Here's what the consensus got wrong:

  • SSE-era FPUs do not use Newton-Raphson to compute square roots. It's a great method in software, but it would be a mistake to implement it that way in hardware.

The N-R algorithm to compute reciprocal square root has this update step, as others have noted:

x' = 0.5 * x * (3 - n*x*x);

That's a lot of data-dependent multiplications and one subtraction.

What follows is the algorithm that modern FPUs actually use.

Given b[0] = n, suppose we can find a series of numbers Y[i] such that b[n] = b[0] * Y[0]^2 * Y[1]^2 * ... * Y[n]^2 approaches 1. Then consider:

x[n] = b[0] * Y[0] * Y[1] * ... * Y[n]
y[n] = Y[0] * Y[1] * ... * Y[n]

Clearly x[n] approaches sqrt(n) and y[n] approaches 1/sqrt(n).

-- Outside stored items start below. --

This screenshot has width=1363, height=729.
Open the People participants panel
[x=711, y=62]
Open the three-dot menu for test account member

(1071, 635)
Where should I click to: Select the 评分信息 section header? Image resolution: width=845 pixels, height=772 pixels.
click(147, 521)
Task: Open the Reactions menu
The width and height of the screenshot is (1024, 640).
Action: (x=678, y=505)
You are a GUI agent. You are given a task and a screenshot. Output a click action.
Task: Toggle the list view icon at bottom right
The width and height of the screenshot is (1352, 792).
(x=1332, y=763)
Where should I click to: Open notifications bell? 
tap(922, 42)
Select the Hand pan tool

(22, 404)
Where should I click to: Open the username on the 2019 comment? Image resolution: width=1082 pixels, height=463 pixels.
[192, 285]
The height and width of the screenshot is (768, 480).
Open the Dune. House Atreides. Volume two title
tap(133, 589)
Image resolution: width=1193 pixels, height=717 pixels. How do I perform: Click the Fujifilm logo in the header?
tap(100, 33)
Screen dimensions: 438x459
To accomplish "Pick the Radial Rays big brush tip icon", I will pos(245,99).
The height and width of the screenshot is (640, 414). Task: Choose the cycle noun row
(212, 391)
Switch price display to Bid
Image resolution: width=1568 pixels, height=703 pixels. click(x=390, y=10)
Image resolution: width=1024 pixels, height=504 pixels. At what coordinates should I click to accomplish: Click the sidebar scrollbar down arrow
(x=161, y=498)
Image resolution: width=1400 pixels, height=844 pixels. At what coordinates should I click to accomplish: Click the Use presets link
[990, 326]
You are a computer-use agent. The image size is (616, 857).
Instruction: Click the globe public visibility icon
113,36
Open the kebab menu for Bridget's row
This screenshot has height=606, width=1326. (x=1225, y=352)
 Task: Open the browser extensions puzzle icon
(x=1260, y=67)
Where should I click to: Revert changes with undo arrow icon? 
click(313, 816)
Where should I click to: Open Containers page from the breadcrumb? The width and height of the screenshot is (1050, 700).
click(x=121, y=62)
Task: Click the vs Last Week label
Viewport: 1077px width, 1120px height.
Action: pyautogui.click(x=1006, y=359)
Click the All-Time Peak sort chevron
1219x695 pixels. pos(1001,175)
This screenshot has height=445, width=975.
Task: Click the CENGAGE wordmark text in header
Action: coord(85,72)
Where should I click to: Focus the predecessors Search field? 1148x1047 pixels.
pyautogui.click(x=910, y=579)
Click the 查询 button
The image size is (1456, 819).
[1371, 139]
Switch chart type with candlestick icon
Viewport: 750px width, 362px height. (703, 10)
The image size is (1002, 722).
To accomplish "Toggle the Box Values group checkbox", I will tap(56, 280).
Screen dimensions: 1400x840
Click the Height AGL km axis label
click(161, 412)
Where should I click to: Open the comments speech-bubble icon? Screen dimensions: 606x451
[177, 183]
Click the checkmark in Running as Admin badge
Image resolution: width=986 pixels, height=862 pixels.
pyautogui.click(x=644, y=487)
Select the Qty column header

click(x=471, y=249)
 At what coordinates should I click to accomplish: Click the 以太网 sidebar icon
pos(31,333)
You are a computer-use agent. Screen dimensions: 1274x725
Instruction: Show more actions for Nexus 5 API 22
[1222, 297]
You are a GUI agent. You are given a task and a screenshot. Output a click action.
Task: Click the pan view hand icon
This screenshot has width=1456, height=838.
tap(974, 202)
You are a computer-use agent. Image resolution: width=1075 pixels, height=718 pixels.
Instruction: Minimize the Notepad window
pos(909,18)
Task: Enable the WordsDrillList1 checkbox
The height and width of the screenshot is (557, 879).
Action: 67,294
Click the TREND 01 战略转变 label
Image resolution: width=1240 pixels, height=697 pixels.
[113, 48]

We can use the Newton-Raphson update step for reciprocal square root to get a good Y[i]:

b[i] = b[i-1] * Y[i-1]^2
Y[i] = 0.5 * (3 - b[i])

Then:

x[0] = n Y[0]
x[i] = x[i-1] * Y[i]

and:

y[0] = Y[0]
y[i] = y[i-1] * Y[i]

The next key observation is that b[i] = x[i-1] * y[i-1]. So:

Y[i] = 0.5 * (3 - x[i-1] * y[i-1])
= 1 + 0.5 * (1 - x[i-1] * y[i-1])

Then:

x[i] = x[i-1] * (1 + 0.5 * (1 - x[i-1] * y[i-1]))
= x[i-1] + x[i-1] * 0.5 * (1 - x[i-1] * y[i-1]))
y[i] = y[i-1] * (1 + 0.5 * (1 - x[i-1] * y[i-1]))
= y[i-1] + y[i-1] * 0.5 * (1 - x[i-1] * y[i-1]))

That is, given initial x and y, we can use the following update step:

r = 0.5 * (1 - x * y)
x' = x + x * r
y' = y + y * r

Or, even fancier, we can set h = 0.5 * y. This is the initialisation:

Y = approx_rsqrt(n)
x = Y * n
h = Y * 0.5

And this is the update step:

r = 0.5 - x * h
x' = x + x * r
h' = h + h * r

This is Goldschmidt's algorithm, and it has a huge advantage if you're implementing it in hardware: the "inner loop" is three multiply-adds and nothing else, and two of them are independent and can be pipelined.

In 1999, FPUs already needed a pipelined add/substract circuit and a pipelined multiply circuit, otherwise SSE would not be very "streaming". Only one of each circuit was needed in 1999 to implement this inner loop in a fully-pipelined way without wasting a lot of hardware just on square root.

Today, of course, we have fused multiply-add exposed to the programmer. Again, the inner loop is three pipelined FMAs, which are (again) generally useful even if you're not computing square roots.